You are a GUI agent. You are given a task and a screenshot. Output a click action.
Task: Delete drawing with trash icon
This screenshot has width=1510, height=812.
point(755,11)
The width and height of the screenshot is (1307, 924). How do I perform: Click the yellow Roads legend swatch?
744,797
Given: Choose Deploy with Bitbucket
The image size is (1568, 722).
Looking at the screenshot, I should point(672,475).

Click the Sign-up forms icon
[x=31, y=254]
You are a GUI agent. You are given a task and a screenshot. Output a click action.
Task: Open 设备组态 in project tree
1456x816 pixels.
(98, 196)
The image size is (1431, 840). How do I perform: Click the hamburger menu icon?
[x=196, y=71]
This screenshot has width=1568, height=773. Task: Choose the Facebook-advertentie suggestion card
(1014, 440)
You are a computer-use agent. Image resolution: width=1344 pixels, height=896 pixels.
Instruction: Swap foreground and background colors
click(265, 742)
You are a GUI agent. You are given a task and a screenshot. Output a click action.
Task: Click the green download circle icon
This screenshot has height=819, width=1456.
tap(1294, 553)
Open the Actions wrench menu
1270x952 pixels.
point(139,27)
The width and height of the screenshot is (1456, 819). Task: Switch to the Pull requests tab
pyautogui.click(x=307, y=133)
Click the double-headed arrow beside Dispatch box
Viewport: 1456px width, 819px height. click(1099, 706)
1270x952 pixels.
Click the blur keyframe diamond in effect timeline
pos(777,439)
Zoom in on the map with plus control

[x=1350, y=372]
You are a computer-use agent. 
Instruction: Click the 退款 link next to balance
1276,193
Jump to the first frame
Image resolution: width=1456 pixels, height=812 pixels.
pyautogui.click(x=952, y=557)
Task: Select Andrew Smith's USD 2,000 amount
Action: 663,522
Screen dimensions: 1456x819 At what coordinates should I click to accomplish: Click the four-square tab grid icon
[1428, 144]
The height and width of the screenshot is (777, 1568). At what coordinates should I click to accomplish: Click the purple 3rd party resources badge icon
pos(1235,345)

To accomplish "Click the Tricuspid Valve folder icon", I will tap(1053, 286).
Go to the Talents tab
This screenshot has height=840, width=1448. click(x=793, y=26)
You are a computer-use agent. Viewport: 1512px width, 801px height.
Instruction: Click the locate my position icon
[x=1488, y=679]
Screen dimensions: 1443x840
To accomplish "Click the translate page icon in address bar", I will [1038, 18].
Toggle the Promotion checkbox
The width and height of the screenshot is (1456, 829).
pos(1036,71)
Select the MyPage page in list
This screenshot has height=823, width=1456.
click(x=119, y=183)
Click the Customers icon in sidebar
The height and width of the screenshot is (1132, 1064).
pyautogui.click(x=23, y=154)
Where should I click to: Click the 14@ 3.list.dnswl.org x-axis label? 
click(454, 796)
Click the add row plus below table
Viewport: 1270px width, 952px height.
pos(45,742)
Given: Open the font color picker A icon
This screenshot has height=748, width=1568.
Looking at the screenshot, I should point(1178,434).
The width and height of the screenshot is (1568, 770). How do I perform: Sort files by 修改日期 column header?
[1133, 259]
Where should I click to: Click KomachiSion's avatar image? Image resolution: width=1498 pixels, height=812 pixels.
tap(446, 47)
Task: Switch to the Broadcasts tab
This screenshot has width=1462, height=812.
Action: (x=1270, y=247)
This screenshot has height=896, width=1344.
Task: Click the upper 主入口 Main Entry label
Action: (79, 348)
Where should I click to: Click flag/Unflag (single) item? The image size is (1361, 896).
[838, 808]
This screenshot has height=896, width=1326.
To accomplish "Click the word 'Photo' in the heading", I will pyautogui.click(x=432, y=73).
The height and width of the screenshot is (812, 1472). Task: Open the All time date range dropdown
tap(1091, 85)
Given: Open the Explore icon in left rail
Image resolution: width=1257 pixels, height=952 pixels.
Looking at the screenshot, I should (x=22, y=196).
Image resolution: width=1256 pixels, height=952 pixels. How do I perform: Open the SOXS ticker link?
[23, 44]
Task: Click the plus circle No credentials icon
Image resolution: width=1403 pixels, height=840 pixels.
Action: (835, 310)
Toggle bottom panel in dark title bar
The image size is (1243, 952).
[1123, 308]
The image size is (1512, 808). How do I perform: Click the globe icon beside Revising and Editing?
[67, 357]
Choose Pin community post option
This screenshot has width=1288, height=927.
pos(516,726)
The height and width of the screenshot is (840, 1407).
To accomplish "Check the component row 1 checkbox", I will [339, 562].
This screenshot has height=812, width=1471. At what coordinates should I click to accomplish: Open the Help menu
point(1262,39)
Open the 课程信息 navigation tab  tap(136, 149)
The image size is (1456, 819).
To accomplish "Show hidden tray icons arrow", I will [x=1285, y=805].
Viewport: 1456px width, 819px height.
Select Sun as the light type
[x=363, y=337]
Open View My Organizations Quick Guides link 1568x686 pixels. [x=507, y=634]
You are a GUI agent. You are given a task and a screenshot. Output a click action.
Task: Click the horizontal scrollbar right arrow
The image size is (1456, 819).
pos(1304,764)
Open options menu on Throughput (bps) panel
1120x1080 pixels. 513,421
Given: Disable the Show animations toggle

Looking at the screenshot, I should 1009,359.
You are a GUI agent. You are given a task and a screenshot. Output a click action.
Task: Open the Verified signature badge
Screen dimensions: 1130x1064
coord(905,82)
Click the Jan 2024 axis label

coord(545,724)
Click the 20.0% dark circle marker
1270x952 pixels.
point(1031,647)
● ● ● ● ● ● ●
**REQUIRED WORK**
Give back the opening line of the records above and every line after it, up to and including the one with "Task: Click the green download circle icon", unchanged.

**WORKED SOLUTION**
You are a GUI agent. You are given a task and a screenshot. Output a click action.
Task: Delete drawing with trash icon
This screenshot has width=1510, height=812.
point(755,11)
The width and height of the screenshot is (1307, 924). How do I perform: Click the yellow Roads legend swatch?
744,797
Given: Choose Deploy with Bitbucket
The image size is (1568, 722).
Looking at the screenshot, I should point(672,475).

Click the Sign-up forms icon
[x=31, y=254]
You are a GUI agent. You are given a task and a screenshot. Output a click action.
Task: Open 设备组态 in project tree
1456x816 pixels.
(98, 196)
The image size is (1431, 840). How do I perform: Click the hamburger menu icon?
[x=196, y=71]
This screenshot has width=1568, height=773. Task: Choose the Facebook-advertentie suggestion card
(1014, 440)
You are a computer-use agent. Image resolution: width=1344 pixels, height=896 pixels.
Instruction: Swap foreground and background colors
click(265, 742)
You are a GUI agent. You are given a task and a screenshot. Output a click action.
Task: Click the green download circle icon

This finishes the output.